Book Synopsis Boston Riots by : Jack Tager

Download or read book Boston Riots written by Jack Tager and published by UPNE. This book was released on 2001 with total page 310 pages. Available in PDF, EPUB and Kindle. Book excerpt: The fascinating story of Boston's violent past is told for the first time in this history of the city's riots, from the food shortage uprisings in the 18th century to the anti-busing riots of the 20th century.

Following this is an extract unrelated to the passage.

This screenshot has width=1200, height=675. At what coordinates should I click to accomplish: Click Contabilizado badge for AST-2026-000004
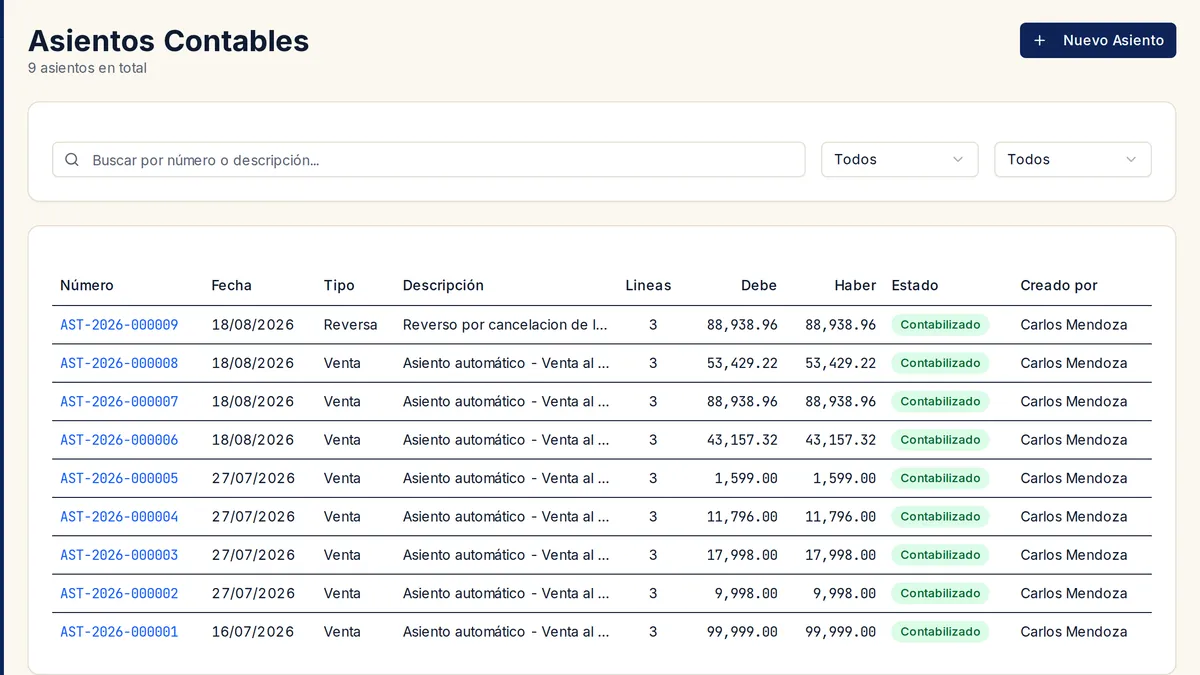click(940, 517)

Resolution of Prison Riots

Resolution of Prison Riots
Author :
Publisher :
Total Pages : 22
Release :
ISBN-10 : UOM:39015049637708
ISBN-13 :
Rating : 4/5 (08 Downloads)

Book Synopsis Resolution of Prison Riots by :

Download or read book Resolution of Prison Riots written by and published by . This book was released on 1995 with total page 22 pages. Available in PDF, EPUB and Kindle. Book excerpt:

Making Peace, Making Riots

Making Peace, Making Riots
Author :
Publisher : Cambridge University Press
Total Pages : 297
Release :
ISBN-10 : 9781108428286
ISBN-13 : 1108428282
Rating : 4/5 (86 Downloads)

Book Synopsis Making Peace, Making Riots by : Anwesha Roy

Download or read book Making Peace, Making Riots written by Anwesha Roy and published by Cambridge University Press. This book was released on 2018-05-03 with total page 297 pages. Available in PDF, EPUB and Kindle. Book excerpt: Looks at the decade of 1940s in Bengal and provides a complete understanding of the pre-partition years.